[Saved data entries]

=====

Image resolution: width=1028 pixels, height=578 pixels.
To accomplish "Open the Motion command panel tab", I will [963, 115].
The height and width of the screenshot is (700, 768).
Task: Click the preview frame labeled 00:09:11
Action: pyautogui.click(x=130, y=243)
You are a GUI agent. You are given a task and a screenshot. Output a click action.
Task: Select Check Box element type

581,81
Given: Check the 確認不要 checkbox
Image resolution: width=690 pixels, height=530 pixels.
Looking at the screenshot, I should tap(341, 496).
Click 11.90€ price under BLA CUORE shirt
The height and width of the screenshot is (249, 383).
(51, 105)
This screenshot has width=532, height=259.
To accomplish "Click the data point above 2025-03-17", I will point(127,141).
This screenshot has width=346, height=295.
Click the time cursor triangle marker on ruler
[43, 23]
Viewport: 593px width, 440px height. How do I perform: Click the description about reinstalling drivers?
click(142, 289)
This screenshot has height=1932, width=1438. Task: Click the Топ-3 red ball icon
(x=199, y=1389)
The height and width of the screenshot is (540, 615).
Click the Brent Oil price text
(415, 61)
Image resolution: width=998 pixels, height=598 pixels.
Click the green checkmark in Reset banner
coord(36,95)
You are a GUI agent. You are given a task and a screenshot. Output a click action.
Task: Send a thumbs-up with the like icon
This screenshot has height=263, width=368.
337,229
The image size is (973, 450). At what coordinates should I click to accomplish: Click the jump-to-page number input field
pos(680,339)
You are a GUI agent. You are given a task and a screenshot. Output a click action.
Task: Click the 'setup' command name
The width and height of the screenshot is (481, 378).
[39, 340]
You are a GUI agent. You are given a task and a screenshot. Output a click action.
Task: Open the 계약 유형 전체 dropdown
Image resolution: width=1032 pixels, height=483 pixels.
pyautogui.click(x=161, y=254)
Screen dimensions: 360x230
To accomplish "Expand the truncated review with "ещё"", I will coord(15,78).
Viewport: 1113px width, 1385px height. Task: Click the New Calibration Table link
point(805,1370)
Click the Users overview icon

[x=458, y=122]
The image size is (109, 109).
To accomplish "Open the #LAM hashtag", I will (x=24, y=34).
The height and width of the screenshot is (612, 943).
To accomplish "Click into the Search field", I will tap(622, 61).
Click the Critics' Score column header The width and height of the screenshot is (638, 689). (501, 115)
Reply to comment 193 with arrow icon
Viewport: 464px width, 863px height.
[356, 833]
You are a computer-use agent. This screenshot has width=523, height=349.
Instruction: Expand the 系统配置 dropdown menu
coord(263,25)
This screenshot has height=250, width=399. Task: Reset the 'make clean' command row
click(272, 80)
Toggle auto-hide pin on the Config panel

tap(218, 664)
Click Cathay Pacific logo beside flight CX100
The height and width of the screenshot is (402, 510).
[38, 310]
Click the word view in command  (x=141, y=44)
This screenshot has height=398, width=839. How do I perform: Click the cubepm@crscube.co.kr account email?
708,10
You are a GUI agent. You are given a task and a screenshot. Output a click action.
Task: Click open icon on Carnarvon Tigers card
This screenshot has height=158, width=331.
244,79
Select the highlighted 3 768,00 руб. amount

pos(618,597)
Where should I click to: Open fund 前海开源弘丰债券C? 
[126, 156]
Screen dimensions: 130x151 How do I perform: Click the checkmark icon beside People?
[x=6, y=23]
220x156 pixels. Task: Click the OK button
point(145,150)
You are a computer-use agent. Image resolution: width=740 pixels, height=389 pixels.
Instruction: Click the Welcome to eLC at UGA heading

=====

Your goal> In full and without change, transcribe every line of the records above.

Answer box>
Image resolution: width=1028 pixels, height=578 pixels.
To accomplish "Open the Motion command panel tab", I will [963, 115].
The height and width of the screenshot is (700, 768).
Task: Click the preview frame labeled 00:09:11
Action: pyautogui.click(x=130, y=243)
You are a GUI agent. You are given a task and a screenshot. Output a click action.
Task: Select Check Box element type

581,81
Given: Check the 確認不要 checkbox
Image resolution: width=690 pixels, height=530 pixels.
Looking at the screenshot, I should tap(341, 496).
Click 11.90€ price under BLA CUORE shirt
The height and width of the screenshot is (249, 383).
(51, 105)
This screenshot has width=532, height=259.
To accomplish "Click the data point above 2025-03-17", I will point(127,141).
This screenshot has width=346, height=295.
Click the time cursor triangle marker on ruler
[43, 23]
Viewport: 593px width, 440px height. How do I perform: Click the description about reinstalling drivers?
click(142, 289)
This screenshot has height=1932, width=1438. Task: Click the Топ-3 red ball icon
(x=199, y=1389)
The height and width of the screenshot is (540, 615).
Click the Brent Oil price text
(415, 61)
Image resolution: width=998 pixels, height=598 pixels.
Click the green checkmark in Reset banner
coord(36,95)
You are a GUI agent. You are given a task and a screenshot. Output a click action.
Task: Send a thumbs-up with the like icon
This screenshot has height=263, width=368.
337,229
The image size is (973, 450). At what coordinates should I click to accomplish: Click the jump-to-page number input field
pos(680,339)
You are a GUI agent. You are given a task and a screenshot. Output a click action.
Task: Click the 'setup' command name
The width and height of the screenshot is (481, 378).
[39, 340]
You are a GUI agent. You are given a task and a screenshot. Output a click action.
Task: Open the 계약 유형 전체 dropdown
Image resolution: width=1032 pixels, height=483 pixels.
pyautogui.click(x=161, y=254)
Screen dimensions: 360x230
To accomplish "Expand the truncated review with "ещё"", I will coord(15,78).
Viewport: 1113px width, 1385px height. Task: Click the New Calibration Table link
point(805,1370)
Click the Users overview icon

[x=458, y=122]
The image size is (109, 109).
To accomplish "Open the #LAM hashtag", I will (x=24, y=34).
The height and width of the screenshot is (612, 943).
To accomplish "Click into the Search field", I will tap(622, 61).
Click the Critics' Score column header The width and height of the screenshot is (638, 689). (501, 115)
Reply to comment 193 with arrow icon
Viewport: 464px width, 863px height.
[356, 833]
You are a computer-use agent. This screenshot has width=523, height=349.
Instruction: Expand the 系统配置 dropdown menu
coord(263,25)
This screenshot has height=250, width=399. Task: Reset the 'make clean' command row
click(272, 80)
Toggle auto-hide pin on the Config panel

tap(218, 664)
Click Cathay Pacific logo beside flight CX100
The height and width of the screenshot is (402, 510).
[38, 310]
Click the word view in command  (x=141, y=44)
This screenshot has height=398, width=839. How do I perform: Click the cubepm@crscube.co.kr account email?
708,10
You are a GUI agent. You are given a task and a screenshot. Output a click action.
Task: Click open icon on Carnarvon Tigers card
This screenshot has height=158, width=331.
244,79
Select the highlighted 3 768,00 руб. amount

pos(618,597)
Where should I click to: Open fund 前海开源弘丰债券C? 
[126, 156]
Screen dimensions: 130x151 How do I perform: Click the checkmark icon beside People?
[x=6, y=23]
220x156 pixels. Task: Click the OK button
point(145,150)
You are a computer-use agent. Image resolution: width=740 pixels, height=389 pixels.
Instruction: Click the Welcome to eLC at UGA heading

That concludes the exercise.